Selected excerpt →

*** Block opens ***

Henderson’s Mixed Model Equations

The joint system that simultaneously yields GLS estimates of $\boldsymbol{\beta}$ and BLUP of $\mathbf{a}$ is:

\[\begin{bmatrix} \mathbf{X}^\top\mathbf{X} & \mathbf{X}^\top\mathbf{Z} \\ \mathbf{Z}^\top\mathbf{X} & \mathbf{Z}^\top\mathbf{Z} + \mathbf{A}^{-1}\lambda \end{bmatrix} \begin{bmatrix} \hat{\boldsymbol{\beta}} \\ \hat{\mathbf{a}} \end{bmatrix} = \begin{bmatrix} \mathbf{X}^\top\mathbf{y} \\ \mathbf{Z}^\top\mathbf{y} \end{bmatrix}\]

where $\lambda = \sigma_e^2 / \sigma_a^2 = (1 - h^2)/h^2$. BLUP solutions for $\mathbf{a}$ maximise accuracy $r_{a,\hat{a}}$ under the assumed variance structure.

Constructing $\mathbf{A}$ and $\mathbf{A}^{-1}$

$\mathbf{A}$ is built recursively from the pedigree. Henderson (1976) showed that $\mathbf{A}^{-1}$ can be constructed directly without inverting $\mathbf{A}$, making the approach feasible for millions of animals. With genomic data, $\mathbf{A}$ is replaced by the GRM $\mathbf{G}$ (the ssGBLUP or $\mathbf{H}$-matrix approach blends both).

Accuracy of Breeding Values

The prediction error variance (PEV) of $\hat{\mathbf{a}}$ is:

\[\text{PEV} = \text{Var}(\mathbf{a} - \hat{\mathbf{a}}) = \mathbf{C}^{aa}\sigma_e^2\]

where $\mathbf{C}^{aa}$ is the lower-right block of the inverse of the coefficient matrix. Accuracy is $r = \sqrt{1 - \text{PEV}/\sigma_a^2}$ and drives genetic gain in breeding programs.

*** Block closes ***

Provided records →
*** Block opens ***

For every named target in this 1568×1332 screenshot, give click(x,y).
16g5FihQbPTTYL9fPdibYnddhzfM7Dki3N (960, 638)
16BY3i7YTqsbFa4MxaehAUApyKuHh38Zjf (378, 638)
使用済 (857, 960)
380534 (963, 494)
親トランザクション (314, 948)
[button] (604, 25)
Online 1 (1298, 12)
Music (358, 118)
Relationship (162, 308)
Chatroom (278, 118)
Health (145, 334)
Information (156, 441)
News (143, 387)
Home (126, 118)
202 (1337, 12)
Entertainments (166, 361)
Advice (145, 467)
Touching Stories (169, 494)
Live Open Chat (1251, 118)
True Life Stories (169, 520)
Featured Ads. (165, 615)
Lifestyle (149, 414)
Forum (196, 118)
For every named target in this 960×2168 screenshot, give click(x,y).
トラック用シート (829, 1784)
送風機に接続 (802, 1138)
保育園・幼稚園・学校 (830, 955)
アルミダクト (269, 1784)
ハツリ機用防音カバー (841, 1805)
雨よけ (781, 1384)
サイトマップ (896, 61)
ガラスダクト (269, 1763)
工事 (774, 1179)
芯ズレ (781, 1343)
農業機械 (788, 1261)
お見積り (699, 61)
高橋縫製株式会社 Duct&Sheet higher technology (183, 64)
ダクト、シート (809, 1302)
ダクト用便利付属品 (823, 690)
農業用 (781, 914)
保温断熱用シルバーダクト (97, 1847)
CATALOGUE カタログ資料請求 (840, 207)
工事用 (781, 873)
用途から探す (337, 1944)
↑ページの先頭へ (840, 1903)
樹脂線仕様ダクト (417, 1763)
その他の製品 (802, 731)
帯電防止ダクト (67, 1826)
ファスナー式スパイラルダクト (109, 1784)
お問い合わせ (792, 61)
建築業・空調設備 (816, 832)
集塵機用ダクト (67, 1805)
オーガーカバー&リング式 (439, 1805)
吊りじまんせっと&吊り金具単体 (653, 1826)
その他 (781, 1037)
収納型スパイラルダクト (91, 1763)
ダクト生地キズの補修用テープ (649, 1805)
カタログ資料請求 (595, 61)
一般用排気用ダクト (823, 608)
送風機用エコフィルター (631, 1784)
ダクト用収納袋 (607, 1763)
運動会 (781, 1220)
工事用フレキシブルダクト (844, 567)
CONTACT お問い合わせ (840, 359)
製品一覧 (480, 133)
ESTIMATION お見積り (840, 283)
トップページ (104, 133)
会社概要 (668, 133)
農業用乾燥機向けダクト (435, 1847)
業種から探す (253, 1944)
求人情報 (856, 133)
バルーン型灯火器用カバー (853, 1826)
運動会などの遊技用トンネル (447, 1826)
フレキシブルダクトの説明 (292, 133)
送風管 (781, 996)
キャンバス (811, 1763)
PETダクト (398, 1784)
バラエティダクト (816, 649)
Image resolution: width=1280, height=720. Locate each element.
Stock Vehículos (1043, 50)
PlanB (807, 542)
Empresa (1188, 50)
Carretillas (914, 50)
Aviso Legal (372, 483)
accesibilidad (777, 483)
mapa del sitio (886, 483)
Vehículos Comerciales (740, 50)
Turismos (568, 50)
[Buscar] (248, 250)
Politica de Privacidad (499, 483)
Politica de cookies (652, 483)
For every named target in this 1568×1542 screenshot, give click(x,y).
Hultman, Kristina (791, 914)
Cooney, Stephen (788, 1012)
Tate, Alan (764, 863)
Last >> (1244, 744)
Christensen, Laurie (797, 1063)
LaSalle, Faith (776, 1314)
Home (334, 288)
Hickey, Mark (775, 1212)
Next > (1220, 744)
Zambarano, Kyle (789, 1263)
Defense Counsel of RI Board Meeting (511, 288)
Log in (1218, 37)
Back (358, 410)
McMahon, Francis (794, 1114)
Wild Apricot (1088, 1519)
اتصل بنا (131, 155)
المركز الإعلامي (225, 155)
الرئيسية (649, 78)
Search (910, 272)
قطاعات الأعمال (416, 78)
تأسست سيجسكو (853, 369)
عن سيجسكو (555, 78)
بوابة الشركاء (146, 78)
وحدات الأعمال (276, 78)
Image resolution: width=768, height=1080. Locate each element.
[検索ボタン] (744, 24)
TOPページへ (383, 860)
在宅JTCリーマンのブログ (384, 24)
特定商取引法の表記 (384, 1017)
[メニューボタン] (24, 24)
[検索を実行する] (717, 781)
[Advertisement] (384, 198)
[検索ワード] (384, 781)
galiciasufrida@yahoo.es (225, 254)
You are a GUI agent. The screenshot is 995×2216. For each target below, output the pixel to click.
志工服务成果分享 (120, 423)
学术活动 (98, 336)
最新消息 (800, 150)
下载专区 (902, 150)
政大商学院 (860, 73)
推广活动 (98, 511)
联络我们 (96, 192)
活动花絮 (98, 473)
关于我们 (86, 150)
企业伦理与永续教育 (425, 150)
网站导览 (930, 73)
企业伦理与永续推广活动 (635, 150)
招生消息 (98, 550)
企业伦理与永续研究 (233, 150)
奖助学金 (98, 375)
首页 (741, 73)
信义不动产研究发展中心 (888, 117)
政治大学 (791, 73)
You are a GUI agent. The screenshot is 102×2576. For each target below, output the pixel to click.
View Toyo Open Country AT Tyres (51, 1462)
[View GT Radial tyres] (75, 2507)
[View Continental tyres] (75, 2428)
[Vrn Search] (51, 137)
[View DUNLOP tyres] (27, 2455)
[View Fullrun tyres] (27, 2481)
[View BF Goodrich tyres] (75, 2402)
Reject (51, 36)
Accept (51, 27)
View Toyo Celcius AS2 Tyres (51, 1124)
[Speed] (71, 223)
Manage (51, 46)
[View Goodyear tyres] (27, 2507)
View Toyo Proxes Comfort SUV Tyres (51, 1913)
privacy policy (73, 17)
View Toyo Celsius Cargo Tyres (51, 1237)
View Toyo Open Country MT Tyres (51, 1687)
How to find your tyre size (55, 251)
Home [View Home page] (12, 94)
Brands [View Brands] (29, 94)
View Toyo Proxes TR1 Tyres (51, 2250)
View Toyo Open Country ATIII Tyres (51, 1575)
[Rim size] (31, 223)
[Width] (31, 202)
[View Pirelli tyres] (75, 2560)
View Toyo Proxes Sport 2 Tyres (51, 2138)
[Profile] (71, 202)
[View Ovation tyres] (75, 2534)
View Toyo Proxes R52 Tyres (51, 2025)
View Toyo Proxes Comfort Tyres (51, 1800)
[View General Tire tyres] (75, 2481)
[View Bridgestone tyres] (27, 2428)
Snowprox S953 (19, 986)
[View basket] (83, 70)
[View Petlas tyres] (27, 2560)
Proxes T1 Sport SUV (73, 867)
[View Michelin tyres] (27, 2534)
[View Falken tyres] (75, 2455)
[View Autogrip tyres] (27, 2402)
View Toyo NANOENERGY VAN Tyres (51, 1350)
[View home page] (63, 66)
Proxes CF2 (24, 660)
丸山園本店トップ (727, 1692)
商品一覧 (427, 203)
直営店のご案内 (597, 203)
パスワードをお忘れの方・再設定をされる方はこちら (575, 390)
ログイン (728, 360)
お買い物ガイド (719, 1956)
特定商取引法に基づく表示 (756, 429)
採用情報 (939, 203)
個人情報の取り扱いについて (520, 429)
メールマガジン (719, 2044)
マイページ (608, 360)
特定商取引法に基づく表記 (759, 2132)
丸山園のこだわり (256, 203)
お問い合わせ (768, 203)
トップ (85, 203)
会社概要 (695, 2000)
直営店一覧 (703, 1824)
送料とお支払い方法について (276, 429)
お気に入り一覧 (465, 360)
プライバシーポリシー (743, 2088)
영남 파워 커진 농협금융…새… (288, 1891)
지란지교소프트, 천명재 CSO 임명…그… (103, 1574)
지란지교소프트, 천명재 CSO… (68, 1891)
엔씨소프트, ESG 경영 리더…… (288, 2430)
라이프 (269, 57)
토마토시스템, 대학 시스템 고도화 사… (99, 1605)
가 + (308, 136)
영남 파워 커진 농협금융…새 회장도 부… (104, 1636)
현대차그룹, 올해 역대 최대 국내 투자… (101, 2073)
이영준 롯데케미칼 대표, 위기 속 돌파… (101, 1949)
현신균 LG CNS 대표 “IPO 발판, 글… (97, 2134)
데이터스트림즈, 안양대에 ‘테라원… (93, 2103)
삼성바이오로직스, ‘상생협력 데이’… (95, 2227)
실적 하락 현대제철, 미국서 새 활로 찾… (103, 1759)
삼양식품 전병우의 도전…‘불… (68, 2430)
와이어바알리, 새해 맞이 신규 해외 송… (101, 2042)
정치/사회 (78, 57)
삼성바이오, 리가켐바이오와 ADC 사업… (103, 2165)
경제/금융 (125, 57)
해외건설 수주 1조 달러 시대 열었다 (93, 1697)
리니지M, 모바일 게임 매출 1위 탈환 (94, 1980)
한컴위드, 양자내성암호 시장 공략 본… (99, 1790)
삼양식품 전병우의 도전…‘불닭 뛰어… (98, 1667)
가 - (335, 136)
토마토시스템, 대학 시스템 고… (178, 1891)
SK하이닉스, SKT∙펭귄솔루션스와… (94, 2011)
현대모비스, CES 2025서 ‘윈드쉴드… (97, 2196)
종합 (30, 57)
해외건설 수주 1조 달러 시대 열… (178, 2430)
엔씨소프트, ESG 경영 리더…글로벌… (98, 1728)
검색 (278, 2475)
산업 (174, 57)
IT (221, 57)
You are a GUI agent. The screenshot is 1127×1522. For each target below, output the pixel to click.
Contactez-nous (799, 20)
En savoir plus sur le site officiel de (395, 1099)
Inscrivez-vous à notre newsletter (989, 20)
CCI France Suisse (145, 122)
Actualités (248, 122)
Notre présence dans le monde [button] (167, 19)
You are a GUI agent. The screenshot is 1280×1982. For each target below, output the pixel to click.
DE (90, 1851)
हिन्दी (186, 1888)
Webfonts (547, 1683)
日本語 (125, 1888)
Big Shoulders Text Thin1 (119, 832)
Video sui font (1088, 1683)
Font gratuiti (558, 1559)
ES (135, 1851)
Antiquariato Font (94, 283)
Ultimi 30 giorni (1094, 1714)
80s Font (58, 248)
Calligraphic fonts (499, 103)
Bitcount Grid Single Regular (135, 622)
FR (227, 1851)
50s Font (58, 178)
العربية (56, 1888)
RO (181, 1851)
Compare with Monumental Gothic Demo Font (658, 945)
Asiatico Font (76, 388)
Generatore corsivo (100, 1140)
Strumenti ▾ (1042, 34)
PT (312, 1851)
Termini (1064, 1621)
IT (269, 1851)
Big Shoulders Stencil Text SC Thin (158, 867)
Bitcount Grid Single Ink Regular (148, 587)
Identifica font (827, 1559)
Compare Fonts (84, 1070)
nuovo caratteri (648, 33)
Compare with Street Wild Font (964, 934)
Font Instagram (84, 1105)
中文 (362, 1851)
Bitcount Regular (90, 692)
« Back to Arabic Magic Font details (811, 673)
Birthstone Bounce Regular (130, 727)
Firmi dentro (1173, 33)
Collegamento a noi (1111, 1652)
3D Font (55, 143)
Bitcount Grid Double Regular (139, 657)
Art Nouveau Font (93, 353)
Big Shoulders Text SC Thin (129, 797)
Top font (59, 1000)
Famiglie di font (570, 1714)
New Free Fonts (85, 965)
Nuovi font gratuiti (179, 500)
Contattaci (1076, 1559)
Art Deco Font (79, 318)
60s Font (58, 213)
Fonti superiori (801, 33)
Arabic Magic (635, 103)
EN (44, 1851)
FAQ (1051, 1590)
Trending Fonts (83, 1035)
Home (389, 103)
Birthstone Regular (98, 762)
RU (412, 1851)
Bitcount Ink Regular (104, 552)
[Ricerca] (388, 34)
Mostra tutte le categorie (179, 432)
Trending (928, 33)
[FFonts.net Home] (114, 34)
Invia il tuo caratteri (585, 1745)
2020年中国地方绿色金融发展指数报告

*** Block closes ***

Description of the task →
Please answer these questions from the text on Henderson's mixed model equations:
1. What is λ equal to in terms of h²?
2. In what year did Henderson show that the inverse of A can be constructed directly?
3. Which block of the inverse of the coefficient matrix is C^aa?
The records were taken from a different source.

Exercise output →
1. (1 − h²)/h²
2. 1976
3. The lower-right block